Accidents in recent years have brought glass panel training and operational excellence under the spotlight, and the industry continues to develop training and safe practices to keep up with the new technology.
“Within four months of the Air France 447 crash–May through October 2009–three additional A330s experienced high-altitude total loss of air data in convective weather above FL370,” according to Chris Lutat. “Why did these three crews recover while the Air France crew did not? Those three events became a footnote. Why aren’t we looking at what these pilots did correctly?” he asked rhetorically at Bombardier’s recent Safety Standdown event in Wichita. Lutat is an MD-11 check airman and a member of the Convergent Performance team that looks closely at human performance, especially for pilots.
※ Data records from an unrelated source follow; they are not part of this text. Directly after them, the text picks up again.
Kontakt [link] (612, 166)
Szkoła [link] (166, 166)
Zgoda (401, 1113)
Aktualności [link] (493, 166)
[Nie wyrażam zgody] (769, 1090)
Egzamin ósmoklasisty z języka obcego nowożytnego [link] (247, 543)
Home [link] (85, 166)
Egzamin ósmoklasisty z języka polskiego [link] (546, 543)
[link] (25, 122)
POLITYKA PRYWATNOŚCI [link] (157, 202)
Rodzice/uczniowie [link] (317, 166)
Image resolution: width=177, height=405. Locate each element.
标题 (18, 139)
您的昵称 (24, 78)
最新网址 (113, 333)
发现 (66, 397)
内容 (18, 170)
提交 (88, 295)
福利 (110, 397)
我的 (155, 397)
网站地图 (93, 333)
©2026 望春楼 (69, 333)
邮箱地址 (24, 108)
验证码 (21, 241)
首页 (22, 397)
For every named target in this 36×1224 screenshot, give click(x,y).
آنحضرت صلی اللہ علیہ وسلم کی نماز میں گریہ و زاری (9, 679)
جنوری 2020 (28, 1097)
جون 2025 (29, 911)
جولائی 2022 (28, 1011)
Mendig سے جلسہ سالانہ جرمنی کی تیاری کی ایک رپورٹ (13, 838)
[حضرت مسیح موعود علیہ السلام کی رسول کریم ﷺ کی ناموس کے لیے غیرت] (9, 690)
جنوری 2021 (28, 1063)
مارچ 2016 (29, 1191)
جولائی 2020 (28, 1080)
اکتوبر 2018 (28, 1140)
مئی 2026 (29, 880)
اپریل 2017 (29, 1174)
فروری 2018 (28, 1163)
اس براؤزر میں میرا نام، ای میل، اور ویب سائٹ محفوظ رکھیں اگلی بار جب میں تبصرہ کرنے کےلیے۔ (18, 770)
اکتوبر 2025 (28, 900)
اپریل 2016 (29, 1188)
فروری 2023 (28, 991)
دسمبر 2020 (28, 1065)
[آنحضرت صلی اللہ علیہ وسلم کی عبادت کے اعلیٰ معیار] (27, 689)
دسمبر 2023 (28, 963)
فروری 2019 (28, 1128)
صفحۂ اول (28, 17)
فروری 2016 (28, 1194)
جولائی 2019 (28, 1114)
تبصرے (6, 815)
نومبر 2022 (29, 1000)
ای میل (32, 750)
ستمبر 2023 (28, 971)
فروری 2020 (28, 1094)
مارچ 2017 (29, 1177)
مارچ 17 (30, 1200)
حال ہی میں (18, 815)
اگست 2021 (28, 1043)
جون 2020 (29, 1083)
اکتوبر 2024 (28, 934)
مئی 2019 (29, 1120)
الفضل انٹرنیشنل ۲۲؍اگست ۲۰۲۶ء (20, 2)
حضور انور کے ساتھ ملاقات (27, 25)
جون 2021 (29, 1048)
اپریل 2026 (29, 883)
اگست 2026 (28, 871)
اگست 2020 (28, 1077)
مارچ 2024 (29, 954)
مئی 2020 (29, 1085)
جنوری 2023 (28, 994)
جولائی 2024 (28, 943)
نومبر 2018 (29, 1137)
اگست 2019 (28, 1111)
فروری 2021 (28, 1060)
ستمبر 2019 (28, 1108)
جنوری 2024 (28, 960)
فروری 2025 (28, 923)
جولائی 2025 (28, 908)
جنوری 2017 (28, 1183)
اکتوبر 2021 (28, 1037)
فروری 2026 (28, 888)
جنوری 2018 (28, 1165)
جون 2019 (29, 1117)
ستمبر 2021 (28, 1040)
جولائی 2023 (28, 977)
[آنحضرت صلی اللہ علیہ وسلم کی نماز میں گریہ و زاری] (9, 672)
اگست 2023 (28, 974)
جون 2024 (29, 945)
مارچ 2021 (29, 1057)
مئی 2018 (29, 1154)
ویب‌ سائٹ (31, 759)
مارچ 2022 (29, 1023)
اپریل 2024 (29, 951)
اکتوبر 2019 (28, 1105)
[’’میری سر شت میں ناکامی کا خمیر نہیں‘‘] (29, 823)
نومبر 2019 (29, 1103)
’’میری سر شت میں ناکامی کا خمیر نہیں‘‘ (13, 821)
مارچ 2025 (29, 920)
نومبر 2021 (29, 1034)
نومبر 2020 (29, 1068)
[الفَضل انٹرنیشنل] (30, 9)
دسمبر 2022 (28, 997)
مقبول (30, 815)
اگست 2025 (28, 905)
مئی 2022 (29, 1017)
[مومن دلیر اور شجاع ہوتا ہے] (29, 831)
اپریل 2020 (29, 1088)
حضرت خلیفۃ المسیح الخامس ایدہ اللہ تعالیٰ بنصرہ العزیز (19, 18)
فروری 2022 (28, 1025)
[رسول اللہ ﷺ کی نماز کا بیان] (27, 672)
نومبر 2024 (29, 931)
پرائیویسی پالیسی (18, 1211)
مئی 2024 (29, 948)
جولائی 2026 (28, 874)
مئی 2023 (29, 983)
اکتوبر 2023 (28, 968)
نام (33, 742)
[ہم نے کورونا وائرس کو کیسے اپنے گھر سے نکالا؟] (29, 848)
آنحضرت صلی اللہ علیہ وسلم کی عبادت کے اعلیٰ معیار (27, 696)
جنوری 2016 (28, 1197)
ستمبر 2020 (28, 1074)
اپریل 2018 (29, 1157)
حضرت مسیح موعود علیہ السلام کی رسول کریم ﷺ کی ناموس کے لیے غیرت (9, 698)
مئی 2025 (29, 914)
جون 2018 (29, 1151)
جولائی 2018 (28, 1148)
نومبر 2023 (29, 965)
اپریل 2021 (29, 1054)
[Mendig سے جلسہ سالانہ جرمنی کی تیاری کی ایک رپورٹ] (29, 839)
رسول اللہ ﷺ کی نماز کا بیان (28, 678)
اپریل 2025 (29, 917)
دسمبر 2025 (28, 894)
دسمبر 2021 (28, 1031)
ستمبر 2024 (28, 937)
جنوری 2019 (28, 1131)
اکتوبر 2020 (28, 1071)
“Almost two full decades of flight training on these airplanes and we finally have a repository of expert knowledge on glass [cockpit operations],” Lutat said. “Training was pretty much absent when we began operating these aircraft. Good judgment and safe practices simply do not come packaged along with new technology.”
Lutat echoed NTSB member John Lauber in arguing that the industry must define the relationship between people and technology and not let the technology define the people at the controls. “Glass-cockpit airplanes are still just airplanes,” he said. “The elements of discipline, skill and proficiency remain unchallenged as the foundation of professional airmanship. The technology has simply given us a new way–a lens–through which to view how the aircraft performs.”
Why is glass operational excellence so important? “Expert performance is required right after initial training,” Lutat said. “Complex systems fail in complex ways. Few training and evaluation programs provide [much of] a balance in developing proficiency flying with degraded automation.”
Recalling Qantas Flight 32’s uncontained engine failure in 2010, Lutat explained why automation competence has become a frontline skill. “That incident left the A380 crew with information they didn’t know what to do with, information they didn’t need and necessary information they couldn’t find.”